SNOTEL snowpack for the Intermountain West is off to a good start, with basin-wide averages ranging from slightly below average in western WY to over 200% of average in southern Utah. Individual SNOTEL sites in western WY are struggling a bit with areas in Teton county showing 5-23rd Percentile, but Utah and Colorado snowpack are in good condition with much of the region snow covered right now. Snow cover is helpful for croplands to protect them from extreme cold and wind. We are entering a dry and windy time of year, which can be harsh on the lands. Anytime there is snow cover, it is helpful.

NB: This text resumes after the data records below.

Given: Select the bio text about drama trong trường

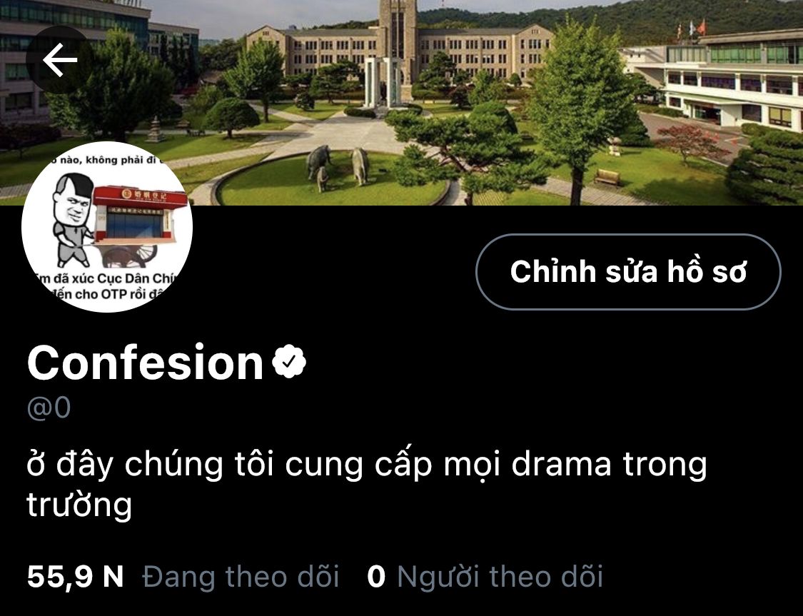Looking at the screenshot, I should pos(367,485).
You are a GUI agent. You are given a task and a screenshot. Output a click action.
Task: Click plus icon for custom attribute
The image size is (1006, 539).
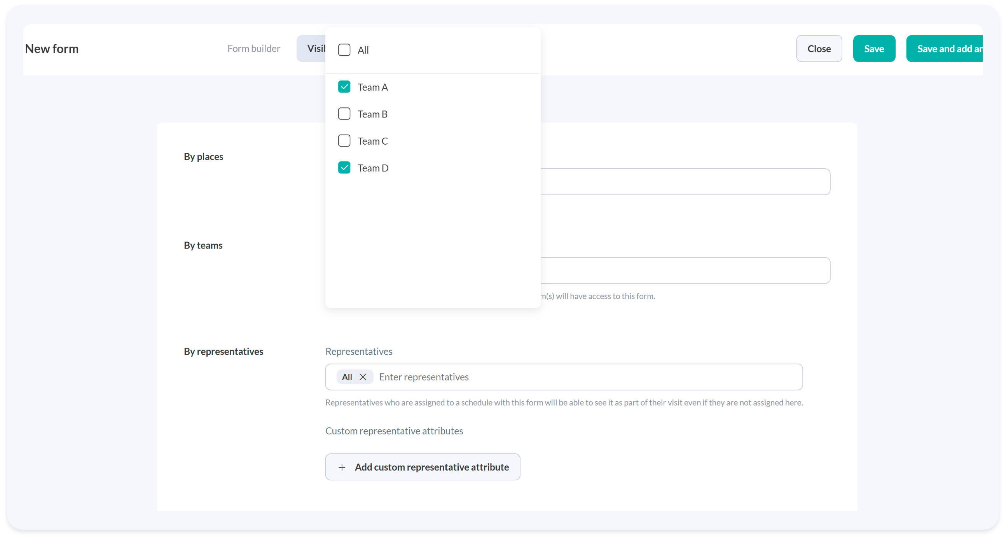[342, 467]
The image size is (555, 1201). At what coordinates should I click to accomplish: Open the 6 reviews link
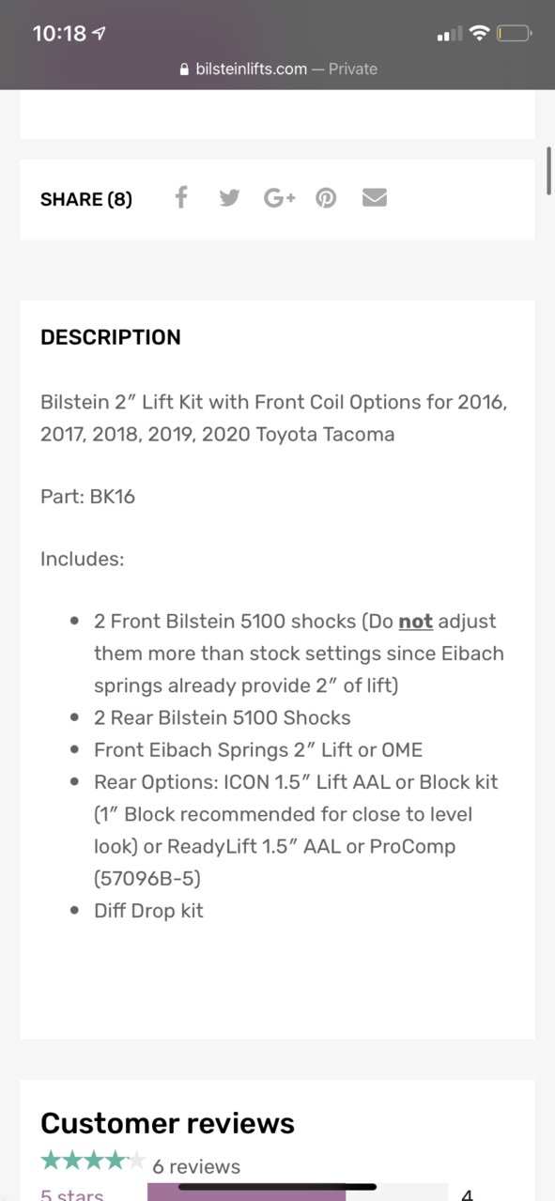click(196, 1166)
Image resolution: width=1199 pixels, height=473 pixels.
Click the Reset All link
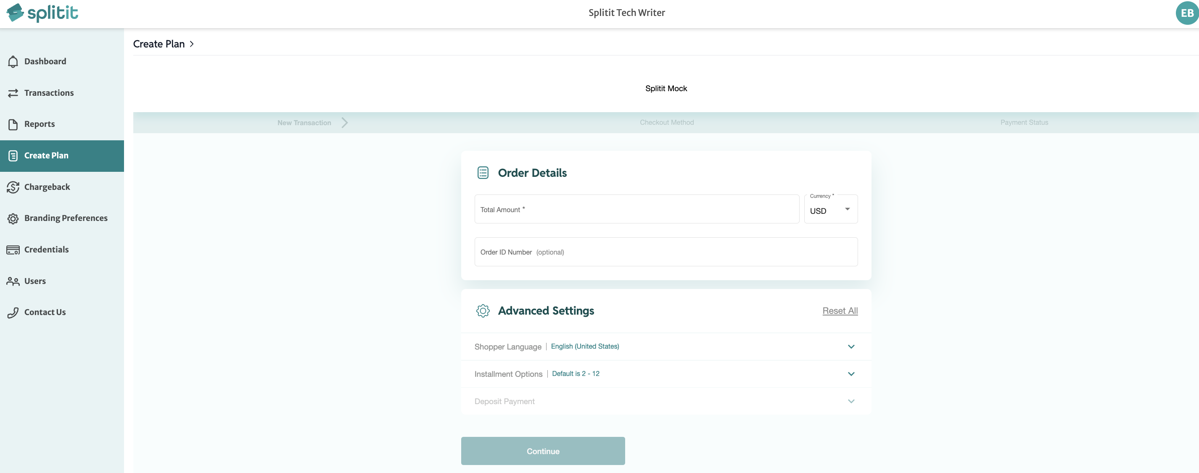[840, 311]
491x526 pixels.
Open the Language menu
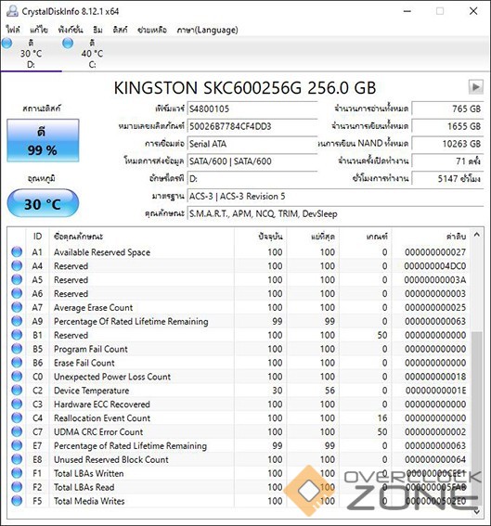pos(207,30)
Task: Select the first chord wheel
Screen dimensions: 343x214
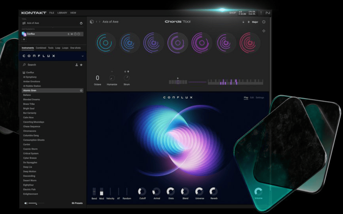Action: click(x=105, y=43)
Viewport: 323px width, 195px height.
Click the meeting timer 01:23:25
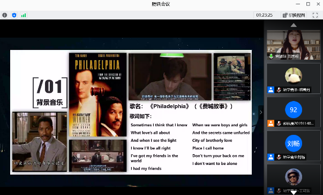(264, 15)
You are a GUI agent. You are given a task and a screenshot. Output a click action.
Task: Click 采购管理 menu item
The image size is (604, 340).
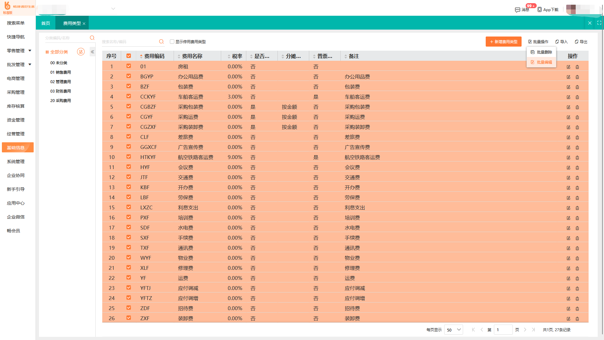16,92
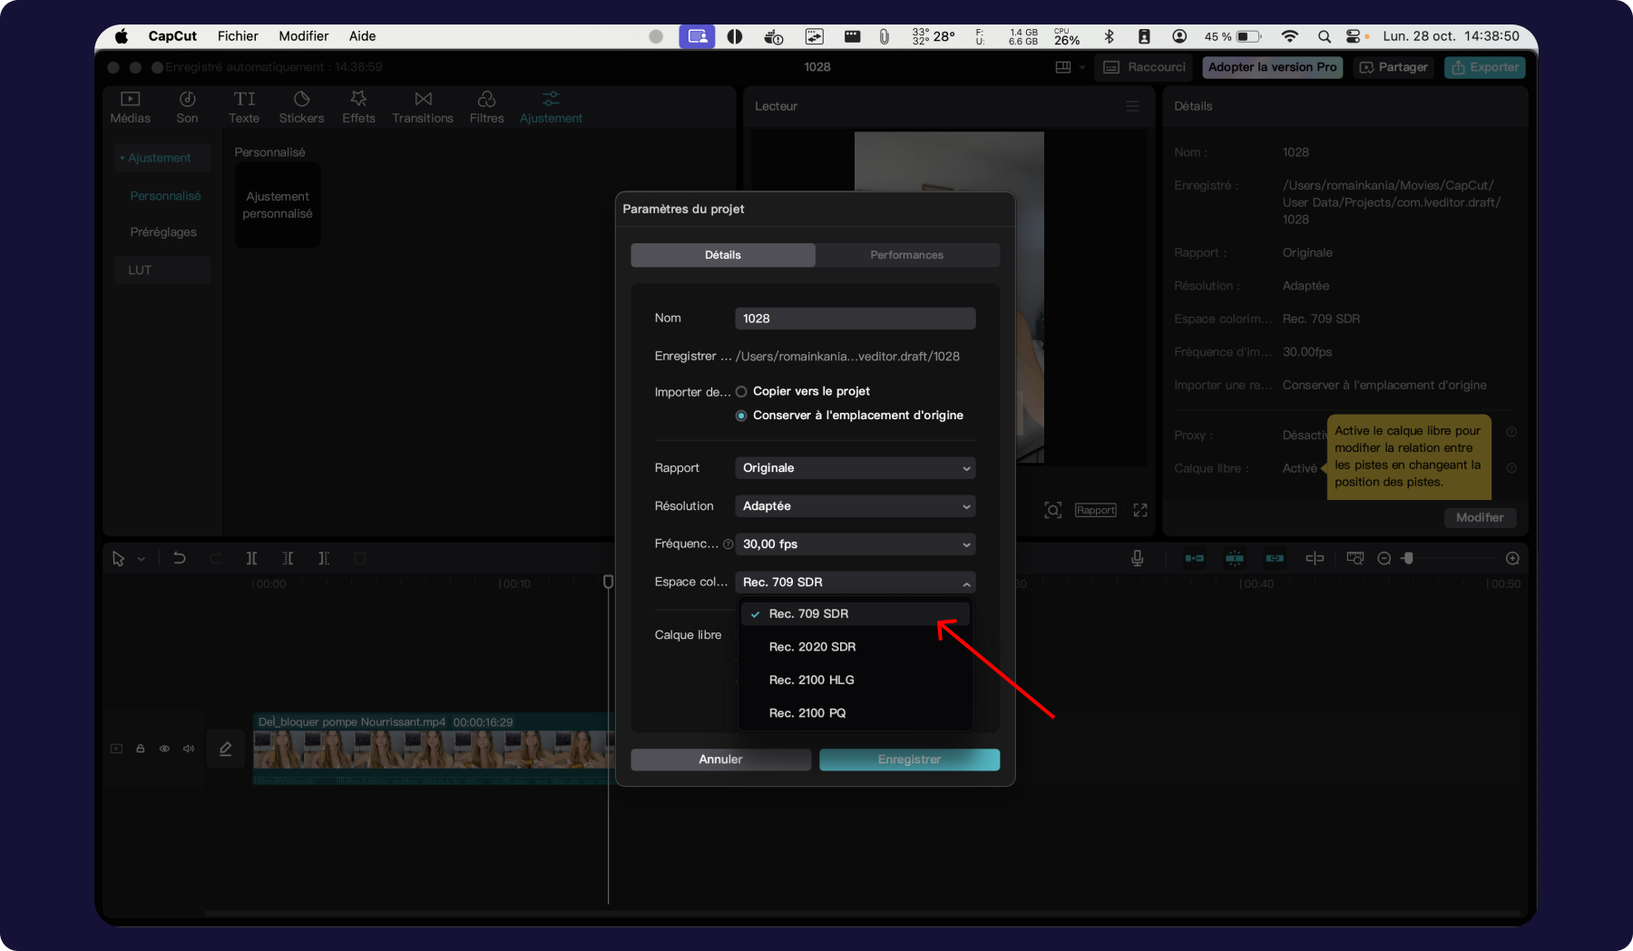Open the frame rate 30,00 fps dropdown
Image resolution: width=1633 pixels, height=951 pixels.
855,544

Unfortunately there really isn’t any snow cover in southeast Colorado.

EDDI product for 1 week shows high evaporative demand. While we don’t typically rely on this product in the winter, it is telling us a few things, it’s drier, windy, and warmer. While there isn’t much to evaporate right now from the croplands, these types of conditions are tougher on the dormant vegetation.

Most of the stream flow gauges are ice affected right now with only 72 stations reporting conditions. However, the majority of those that are reporting are reporting conditions in the normal range.

Over the next week, the higher elevations of northern Utah, western Wyoming, and western Colorado are forecasted to receive more precipitation. Northwest Wyoming is forecast to receive 0.50-3.00” of precipitation, this could be beneficial to those low SNOTEL sites mentioned above. Central Utah and western Colorado are forecast to get between 0.5 and 1.5 inches over the next week. Eastern Colorado, Arizona and New Mexico are looking to miss out on the bigger accumulations, which is typical for this time of year. Cool temperatures will dominate the region through the next couple of weeks as the Climate Prediction Center is forecasting a higher possibility of the cooler than average temperatures continuing.